The English north of the Thames possibly lay north and east of a line drawn from Leicester to the mouth of the Thames. If so, their abode corresponded roughly to the later ‘Danelaw.’ They probably formed, like the Vikings, a confused mingling of petty kingdoms, earldoms, and the camps of war bands. What was going on north of the Humber is not known, but certainly the Bernician Angles in Lothian were fighting hard with the British kingdoms of Strathclyde and Reged. Not until 547 did they take Bamborough. The beginnings of Deira were probably still later; it is not at all certain that the English had as yet any footing in Yorkshire. Had a second Ambrosius Aurelianus or Artorius arisen to coerce the warring British states into unity, the English settlements might have been conquered, as were those of the Danes by Alfred and Eadward I.

This was not to be. About 540 the Anglian settlements were fast increasing in strength. The whole ‘Angel-cynn,’ in fact, were streaming over to Britain every year as fast as their ships could take them. Probably they were forced on by the disorder in Europe, and the pressure caused by the migrating Slavs and the raiding Avars with their kindred tribes. At any rate, about 550 we find the English once more on the move, and this time the Britons had no Ambrosius or Arthur to save them.

About 547 King Ida of Bernicia took Dinguardi, soon to be Bebban-burh, and began to push southward in the teeth of a desperate resistance from the Britons of Reged under King Dutigern. The struggle was celebrated in the songs of the great bards, Talhærn, Aneurin, Taliesin, and Llywarch. Ida left twelve sons, several of whom reigned after him. The most celebrated was the fierce raider Theudric—‘Flamddwyn,’ the ‘Burner,’ as the Britons called him. After much fighting, he was completely defeated by Urien of Reged, and forced to take refuge on Lindisfarne. But Urien was murdered by his own jealous kinsfolk in the hour of victory, and Theudric, reinforced by new Anglian war bands, was able to take the offensive again. The murder of Urien seems to have broken the British power. His son Owen was slain by the ‘Burner,’ and Theudric ranged up and down the country, wasting it mercilessly, and finally establishing English Bernicia so strongly that it was never again in peril (circa A.D. 570).

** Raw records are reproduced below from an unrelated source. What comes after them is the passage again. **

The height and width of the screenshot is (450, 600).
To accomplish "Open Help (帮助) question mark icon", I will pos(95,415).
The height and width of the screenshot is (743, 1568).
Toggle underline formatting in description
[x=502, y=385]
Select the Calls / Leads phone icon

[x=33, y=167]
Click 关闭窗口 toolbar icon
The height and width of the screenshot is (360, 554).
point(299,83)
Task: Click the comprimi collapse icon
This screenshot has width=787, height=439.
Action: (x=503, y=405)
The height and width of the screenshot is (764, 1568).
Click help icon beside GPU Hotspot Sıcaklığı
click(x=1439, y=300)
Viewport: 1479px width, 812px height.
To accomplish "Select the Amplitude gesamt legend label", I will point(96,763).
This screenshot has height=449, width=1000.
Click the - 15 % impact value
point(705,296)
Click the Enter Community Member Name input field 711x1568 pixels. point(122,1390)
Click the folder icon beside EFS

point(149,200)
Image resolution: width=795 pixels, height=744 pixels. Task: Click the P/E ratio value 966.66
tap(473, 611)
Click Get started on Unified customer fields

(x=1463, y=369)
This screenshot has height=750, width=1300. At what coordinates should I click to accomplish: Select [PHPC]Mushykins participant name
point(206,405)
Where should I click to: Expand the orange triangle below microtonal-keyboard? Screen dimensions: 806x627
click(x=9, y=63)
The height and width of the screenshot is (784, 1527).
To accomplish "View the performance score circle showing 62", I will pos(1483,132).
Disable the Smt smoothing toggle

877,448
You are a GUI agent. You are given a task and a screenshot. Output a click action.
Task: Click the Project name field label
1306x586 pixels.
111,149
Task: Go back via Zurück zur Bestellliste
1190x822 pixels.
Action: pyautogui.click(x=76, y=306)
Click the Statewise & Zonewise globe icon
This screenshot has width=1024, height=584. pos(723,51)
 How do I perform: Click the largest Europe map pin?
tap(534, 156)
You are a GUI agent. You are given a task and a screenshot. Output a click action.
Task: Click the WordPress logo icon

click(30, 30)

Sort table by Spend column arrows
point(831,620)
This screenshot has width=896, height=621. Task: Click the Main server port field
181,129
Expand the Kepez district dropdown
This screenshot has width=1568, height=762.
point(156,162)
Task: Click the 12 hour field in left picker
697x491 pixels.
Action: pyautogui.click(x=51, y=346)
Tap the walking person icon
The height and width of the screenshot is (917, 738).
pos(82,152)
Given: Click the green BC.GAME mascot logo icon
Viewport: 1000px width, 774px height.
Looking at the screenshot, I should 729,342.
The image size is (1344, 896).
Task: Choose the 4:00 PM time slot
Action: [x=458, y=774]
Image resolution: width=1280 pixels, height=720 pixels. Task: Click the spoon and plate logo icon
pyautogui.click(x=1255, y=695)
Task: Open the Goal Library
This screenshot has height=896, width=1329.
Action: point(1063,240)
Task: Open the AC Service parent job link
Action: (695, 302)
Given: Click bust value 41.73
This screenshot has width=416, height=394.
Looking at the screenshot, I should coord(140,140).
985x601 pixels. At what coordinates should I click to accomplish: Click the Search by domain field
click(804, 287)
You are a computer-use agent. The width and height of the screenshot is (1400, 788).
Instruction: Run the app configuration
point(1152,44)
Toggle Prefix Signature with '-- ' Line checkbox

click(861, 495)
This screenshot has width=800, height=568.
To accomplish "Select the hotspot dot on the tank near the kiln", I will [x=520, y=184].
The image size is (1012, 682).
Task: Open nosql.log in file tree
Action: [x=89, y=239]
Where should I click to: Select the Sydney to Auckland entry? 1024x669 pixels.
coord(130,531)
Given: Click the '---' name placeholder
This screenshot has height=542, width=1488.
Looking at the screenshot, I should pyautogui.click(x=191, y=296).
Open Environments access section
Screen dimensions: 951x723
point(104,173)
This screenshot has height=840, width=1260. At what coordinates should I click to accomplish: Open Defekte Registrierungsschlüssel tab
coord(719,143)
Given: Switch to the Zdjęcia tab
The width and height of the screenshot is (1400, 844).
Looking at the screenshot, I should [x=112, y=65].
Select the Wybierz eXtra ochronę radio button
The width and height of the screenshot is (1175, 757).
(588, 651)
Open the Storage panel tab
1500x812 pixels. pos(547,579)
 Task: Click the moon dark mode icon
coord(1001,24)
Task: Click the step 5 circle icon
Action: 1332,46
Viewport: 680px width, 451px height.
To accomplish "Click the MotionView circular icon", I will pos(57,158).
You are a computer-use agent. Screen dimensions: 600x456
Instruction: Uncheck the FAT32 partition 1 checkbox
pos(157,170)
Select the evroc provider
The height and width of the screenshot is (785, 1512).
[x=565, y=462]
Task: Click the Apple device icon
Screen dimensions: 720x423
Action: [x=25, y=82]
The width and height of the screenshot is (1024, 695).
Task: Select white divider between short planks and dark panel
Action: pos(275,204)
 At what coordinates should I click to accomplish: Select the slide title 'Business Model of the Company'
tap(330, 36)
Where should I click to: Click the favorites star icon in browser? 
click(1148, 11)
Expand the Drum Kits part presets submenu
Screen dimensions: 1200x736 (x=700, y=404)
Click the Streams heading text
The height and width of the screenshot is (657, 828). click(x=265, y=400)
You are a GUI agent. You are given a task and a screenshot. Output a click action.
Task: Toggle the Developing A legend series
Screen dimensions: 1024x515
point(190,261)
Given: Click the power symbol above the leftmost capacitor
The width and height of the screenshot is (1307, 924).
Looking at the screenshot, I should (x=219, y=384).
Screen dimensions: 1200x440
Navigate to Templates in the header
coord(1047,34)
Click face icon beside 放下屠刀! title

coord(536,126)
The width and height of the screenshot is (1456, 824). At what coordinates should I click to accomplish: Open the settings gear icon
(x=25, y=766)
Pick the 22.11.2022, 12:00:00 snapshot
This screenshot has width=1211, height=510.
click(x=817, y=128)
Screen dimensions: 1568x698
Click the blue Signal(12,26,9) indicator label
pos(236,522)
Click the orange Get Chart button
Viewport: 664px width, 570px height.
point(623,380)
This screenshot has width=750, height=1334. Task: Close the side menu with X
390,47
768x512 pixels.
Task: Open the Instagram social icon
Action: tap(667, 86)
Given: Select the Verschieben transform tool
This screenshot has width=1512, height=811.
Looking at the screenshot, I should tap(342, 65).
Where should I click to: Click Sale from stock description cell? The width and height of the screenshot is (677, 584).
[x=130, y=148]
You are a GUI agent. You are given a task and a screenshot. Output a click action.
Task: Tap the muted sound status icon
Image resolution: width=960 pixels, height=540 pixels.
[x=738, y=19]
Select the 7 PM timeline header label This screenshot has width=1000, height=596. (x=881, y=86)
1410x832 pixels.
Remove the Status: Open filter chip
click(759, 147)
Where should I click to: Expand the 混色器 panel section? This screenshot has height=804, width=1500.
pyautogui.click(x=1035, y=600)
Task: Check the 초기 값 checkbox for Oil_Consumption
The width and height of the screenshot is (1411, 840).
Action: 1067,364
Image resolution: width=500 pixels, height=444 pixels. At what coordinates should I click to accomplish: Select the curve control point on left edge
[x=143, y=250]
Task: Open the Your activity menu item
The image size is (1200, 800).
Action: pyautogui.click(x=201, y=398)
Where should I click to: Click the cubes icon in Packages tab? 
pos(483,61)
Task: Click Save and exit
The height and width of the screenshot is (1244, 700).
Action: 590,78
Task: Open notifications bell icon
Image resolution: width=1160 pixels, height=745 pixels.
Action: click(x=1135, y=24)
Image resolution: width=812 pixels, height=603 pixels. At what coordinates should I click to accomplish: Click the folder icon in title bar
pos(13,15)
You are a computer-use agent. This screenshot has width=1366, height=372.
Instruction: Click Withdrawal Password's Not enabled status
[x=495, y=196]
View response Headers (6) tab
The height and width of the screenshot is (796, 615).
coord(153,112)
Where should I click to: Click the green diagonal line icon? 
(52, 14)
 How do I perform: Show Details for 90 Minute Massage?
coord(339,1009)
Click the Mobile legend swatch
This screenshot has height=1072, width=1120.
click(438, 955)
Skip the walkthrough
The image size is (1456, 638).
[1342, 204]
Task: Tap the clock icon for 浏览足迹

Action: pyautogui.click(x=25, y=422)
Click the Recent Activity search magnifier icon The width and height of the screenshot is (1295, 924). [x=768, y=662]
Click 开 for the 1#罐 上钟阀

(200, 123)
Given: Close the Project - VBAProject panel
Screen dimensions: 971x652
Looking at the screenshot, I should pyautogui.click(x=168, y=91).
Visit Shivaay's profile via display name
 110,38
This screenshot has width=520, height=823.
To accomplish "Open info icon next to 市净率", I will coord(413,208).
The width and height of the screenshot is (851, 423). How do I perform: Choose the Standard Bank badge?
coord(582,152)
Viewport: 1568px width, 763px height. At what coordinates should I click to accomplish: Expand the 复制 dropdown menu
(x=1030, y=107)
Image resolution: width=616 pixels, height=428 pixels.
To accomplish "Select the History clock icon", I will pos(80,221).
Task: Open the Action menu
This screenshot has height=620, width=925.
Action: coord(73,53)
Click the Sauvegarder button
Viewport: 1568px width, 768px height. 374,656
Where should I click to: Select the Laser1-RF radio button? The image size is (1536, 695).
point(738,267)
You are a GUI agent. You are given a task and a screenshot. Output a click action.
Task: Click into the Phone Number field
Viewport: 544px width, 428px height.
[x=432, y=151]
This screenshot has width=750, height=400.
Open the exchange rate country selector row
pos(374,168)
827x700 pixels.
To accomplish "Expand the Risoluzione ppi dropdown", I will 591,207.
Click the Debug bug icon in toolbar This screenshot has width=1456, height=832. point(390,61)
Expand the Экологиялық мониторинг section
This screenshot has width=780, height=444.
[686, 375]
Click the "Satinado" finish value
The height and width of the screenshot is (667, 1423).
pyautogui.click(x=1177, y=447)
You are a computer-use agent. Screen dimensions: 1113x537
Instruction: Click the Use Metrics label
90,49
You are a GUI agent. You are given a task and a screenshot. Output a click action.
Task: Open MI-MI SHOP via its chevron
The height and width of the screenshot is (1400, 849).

Meanwhile, in the south, too, about 571, the English had begun a fresh advance under Ceawlin, the first authentic king of the Gewissæ or West Saxons. He probably commanded a large confederate army collected from all the English states between Humber and Thames. A great battle was fought at Bedford. The English were completely victorious, and conquered the whole of the south-east Midlands as far as the Thames. The towns captured are given their English names by the ‘Anglo-Saxon Chronicle,’ which is only to be expected; by the ninth century their Roman appellations had vanished. The effect of the victory would naturally be to leave London isolated. Possibly it maintained its independence for some time, but by 596 it was certainly included in Essex or Kent. Perhaps it had been in alliance with Kent for some time, for Ceawlin had hostilities with the young King Aethelberht, and the possession of London may have been the casus belli.

The battle of Bedford firmly established the kingdom of the Gewissæ, and Ceawlin probably extended his sway southward to the Weald and the New Forest. Perhaps it was now that Calleva was finally abandoned. The confines of the Britons were narrowed, and the last seats of the old Roman civilization (if it had not by now entirely disappeared) were about to fall into the hands of the English.

In 577 Ceawlin went westward, perhaps from Calleva, with the whole host of the Gewissæ. At Deorham, probably Derham, north of Bath, he met a confederate British army under three kings—Conmail, Farinmail, and Condidan. The last name may perhaps be read (Aurelius) Candidianus. The English victory was complete; the three kings were slain; Glevum, Corinium, and Aquæ Sulis, together with the whole valley of the lower Severn, fell into the hands of the conquerors.

Ceawlin’s later fortune was not equal to that of his earlier days. He was defeated in an attempt to penetrate Wales, and his motley host then revolted and deposed him. The Gewissan state became subject to Aethelberht of Kent, who now succeeded to Ceawlin’s position of ‘Bretwalda.’ Nevertheless, Ceawlin had done his work; the battle of Deorham was the most decisive struggle in the war which won Britain for the English.

North of the Humber, after the death of Aethelric, the last of Ida’s sons, Aethelfrith, the son of Aethelric, became king of Bernicia about 593. He made himself supreme also over Deira, and in 603 gained a most complete and decisive victory over a confederation of Strathclydian and Regedian Britons, Scots, and Irish from Ulster, under Aedan, King of the Scots of Dalriada. The result was the destruction of Reged, which survived only in a few scattered fragments, and the consolidation of English power in the north. Then, in 613, the Northumbrian king advanced upon Deva; a glance at the map will show his admirable strategy. Bede’s half-sorrowful praise of him (he was a heathen) was evidently well deserved.